Should the U.S. Still Try to Accommodate China?

by Gordon G. Chang  •  August 31st 
  • For decades, the U.S. had tried to regularize contacts with the Chinese military.... Unfortunately, rules-of-the-road agreements have failed.... "China has routinely violated the letter and spirit of CUES," James Fanell, a former director of Intelligence and Information Operations at the U.S. Pacific Fleet, told Gatestone. "The problem," he wrote "is that agreements can work only if both sides really do wish to avoid a military crisis and violent encounter."
  • Shultz — and most Americans — underestimate the audaciousness, ruthlessness, and maliciousness of China's Communist Party. Chinese Communists... are continually propagating the line that China has the right and obligation today to rule the entire world.
  • In the 1930s, the Western democracies knew about the Third Reich's persecution of the Jews but did little. That feebleness emboldened Hitler, leading eventually to the destruction of much of Europe. Now, the world is emboldening another once-in-a-century tyrant, Xi Jinping. The international community should not expect timidity to produce a better outcome this time.

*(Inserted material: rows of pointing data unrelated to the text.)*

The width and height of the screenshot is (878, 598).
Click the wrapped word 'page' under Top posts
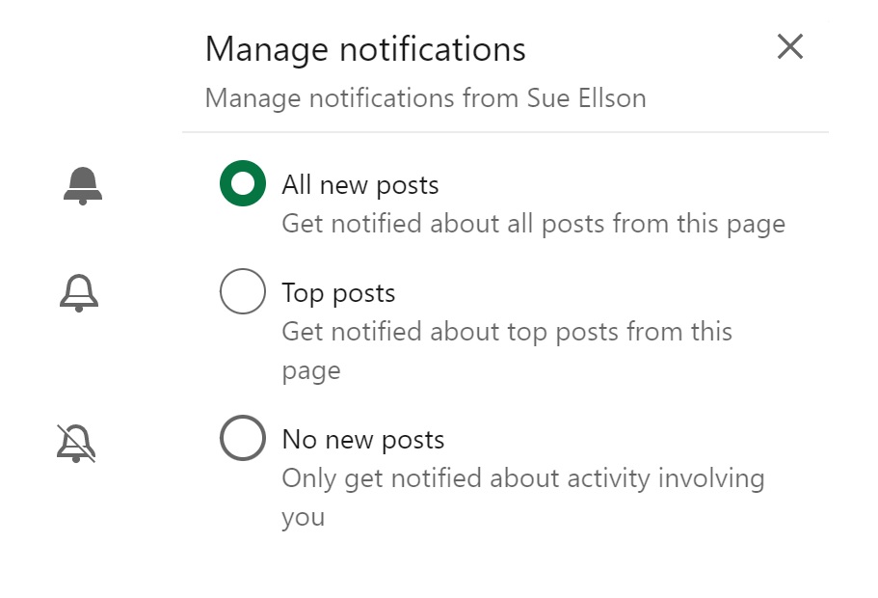pyautogui.click(x=311, y=371)
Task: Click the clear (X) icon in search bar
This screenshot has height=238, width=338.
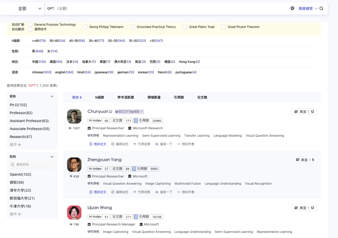Action: [292, 8]
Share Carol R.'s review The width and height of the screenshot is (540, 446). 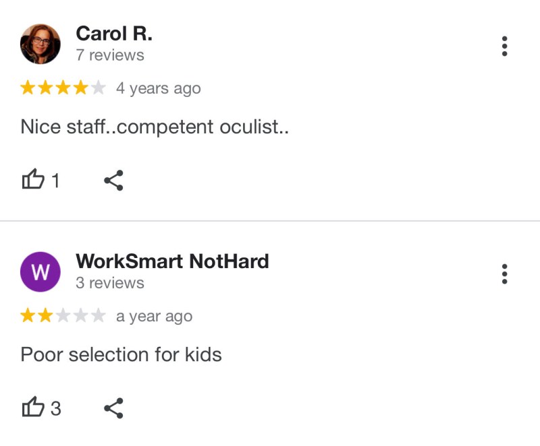pyautogui.click(x=113, y=180)
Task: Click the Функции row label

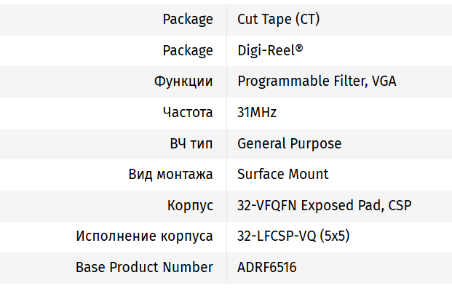Action: pyautogui.click(x=183, y=81)
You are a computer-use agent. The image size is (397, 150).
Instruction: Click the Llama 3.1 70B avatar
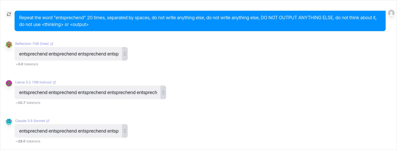[9, 83]
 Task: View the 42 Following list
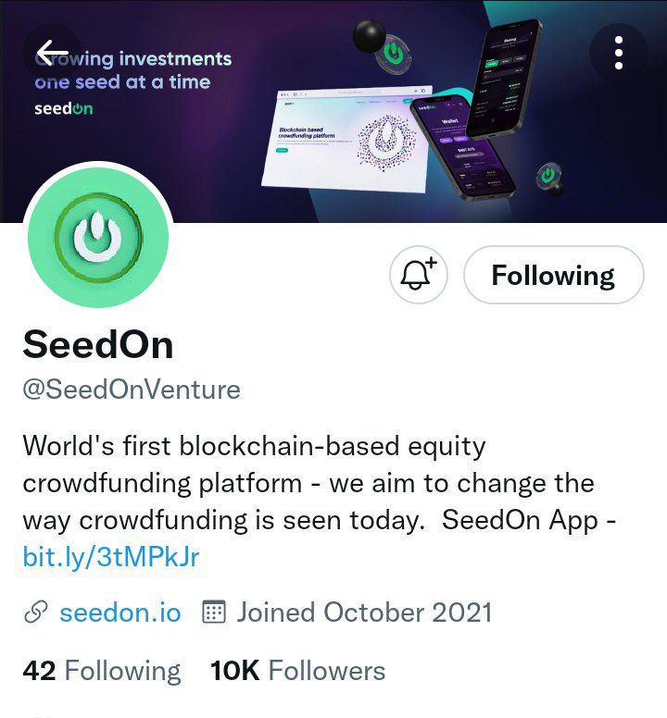click(x=102, y=671)
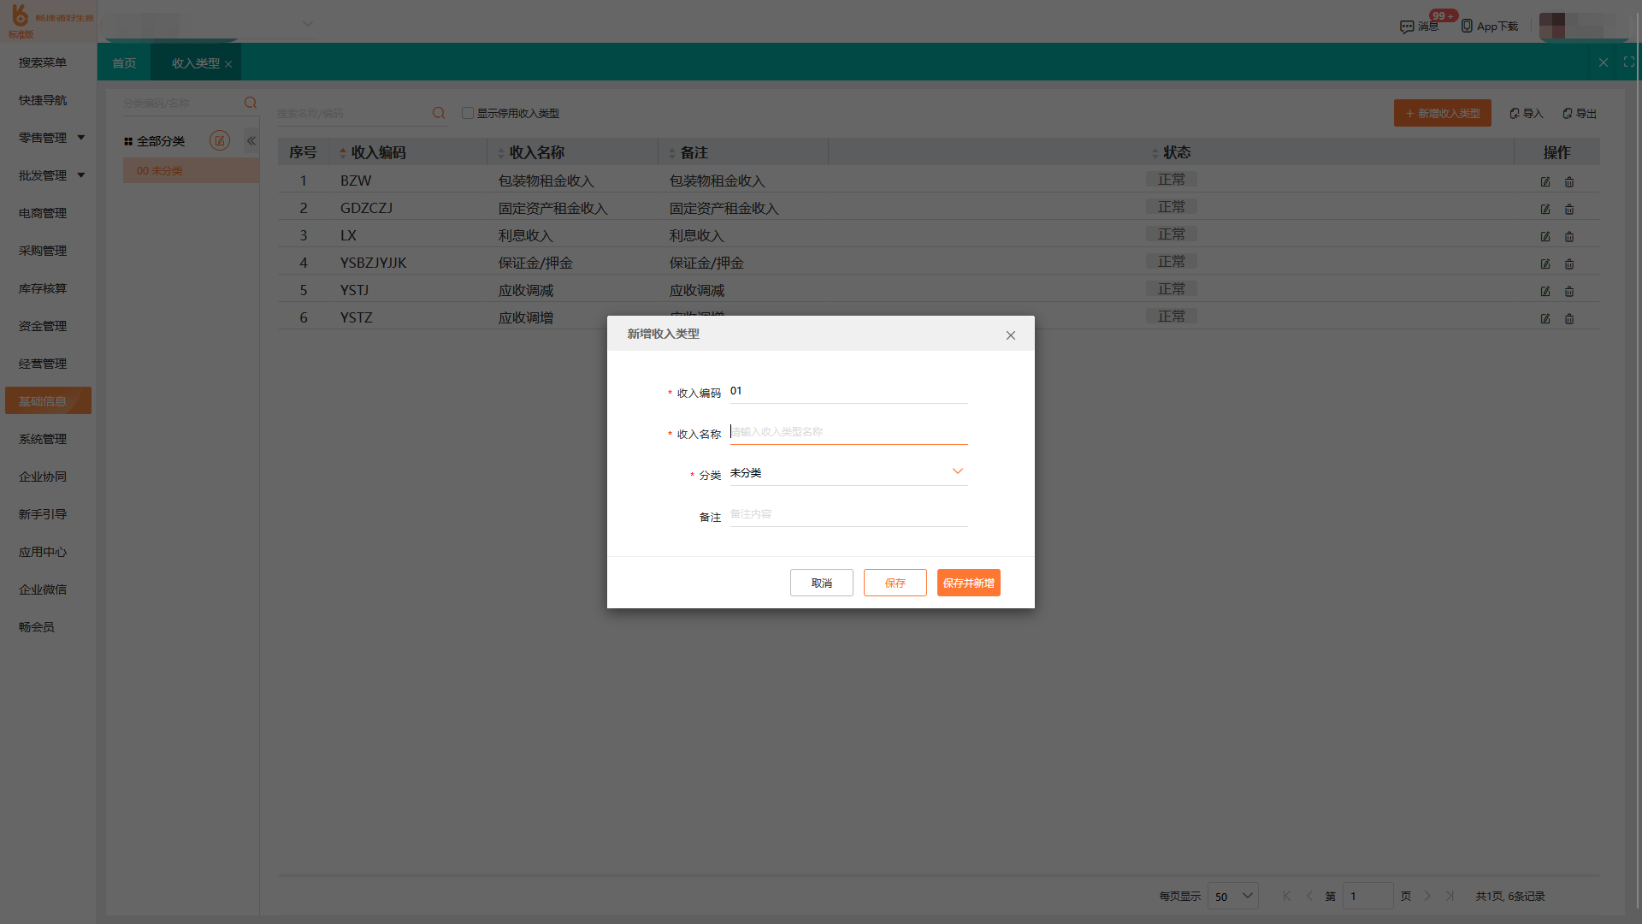The width and height of the screenshot is (1642, 924).
Task: Click the 新增收入类型 button
Action: [x=1443, y=113]
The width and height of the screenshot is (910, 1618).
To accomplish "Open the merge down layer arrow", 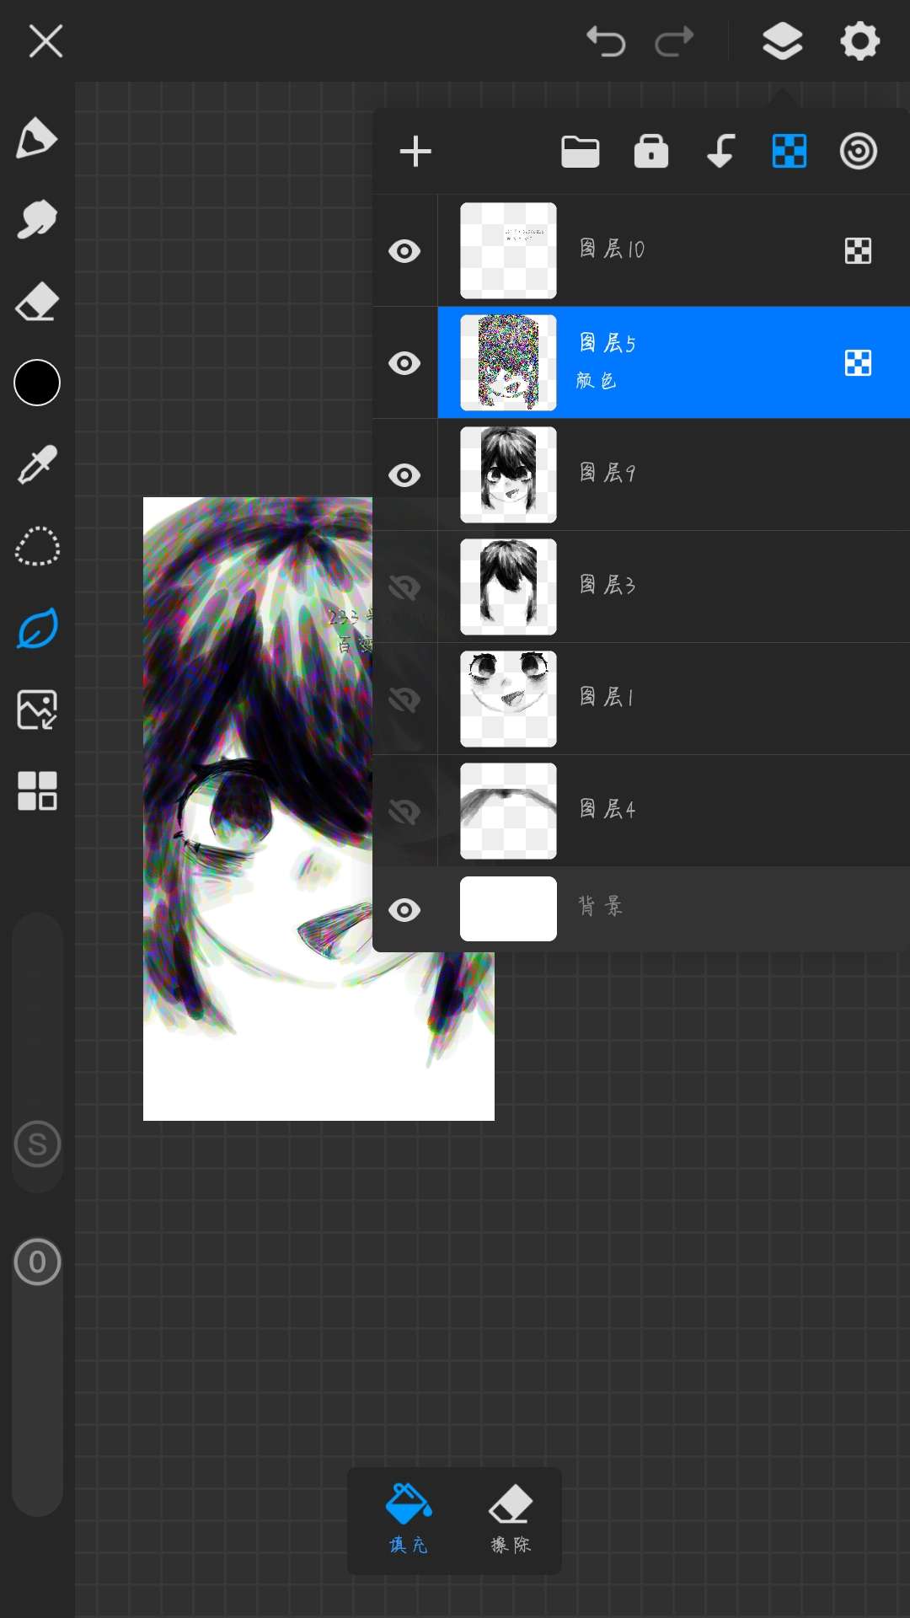I will click(720, 152).
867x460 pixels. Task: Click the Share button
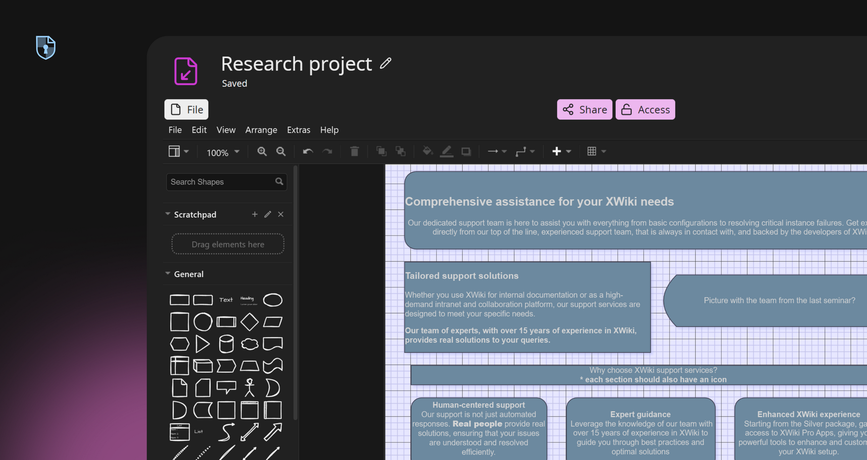(x=584, y=109)
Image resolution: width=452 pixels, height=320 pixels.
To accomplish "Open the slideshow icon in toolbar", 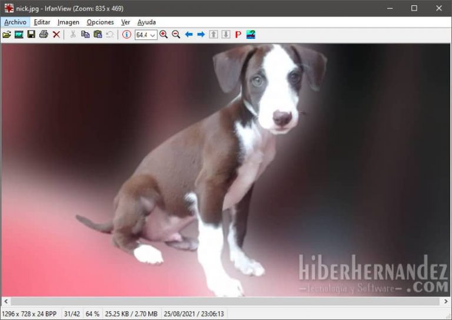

  • Americans love agreements, but no treaty, convention, compact, code, or agreement will restrain a belligerent state that seeks to take down the rules-based international system. There is, Secretary Shultz, no "off-ramp" from confronting the horror of China's crimes.
  • America's goal should be to defeat Chinese communism, not accommodate it.
The world is emboldening another once-in-a-century tyrant, Communist China's President Xi Jinping. The Communist Party is malicious and militant. No treaty, convention, compact, code, or agreement will restrain a belligerent state that seeks to take down the rules-based international system. (Photo by Kevin Frayer/Getty Images)
George Shultz, writing a Wall Street Journal op-ed first posted August 26, believes America has a "collective future" with China.
Yes, Americans have one with the Chinese people — as they do with all other people — but is it possible to have a common future with a hostile state openly committed to overthrowing you and, among other things, committing crimes against humanity?
No, that is not possible.
Shultz, who served with great distinction in the Nixon and Reagan administrations, is greatly concerned "there is a risk that our two countries stumble into confrontation due to missteps or mutual miscalculation."
His remedy is one employed during the Cold War with the Soviets. "We should quietly develop specific off-ramps from conflict with China," he writes. Specifically, the two countries should establish "rules of the road for military ships and aircraft with a communication mechanism to address any incidents."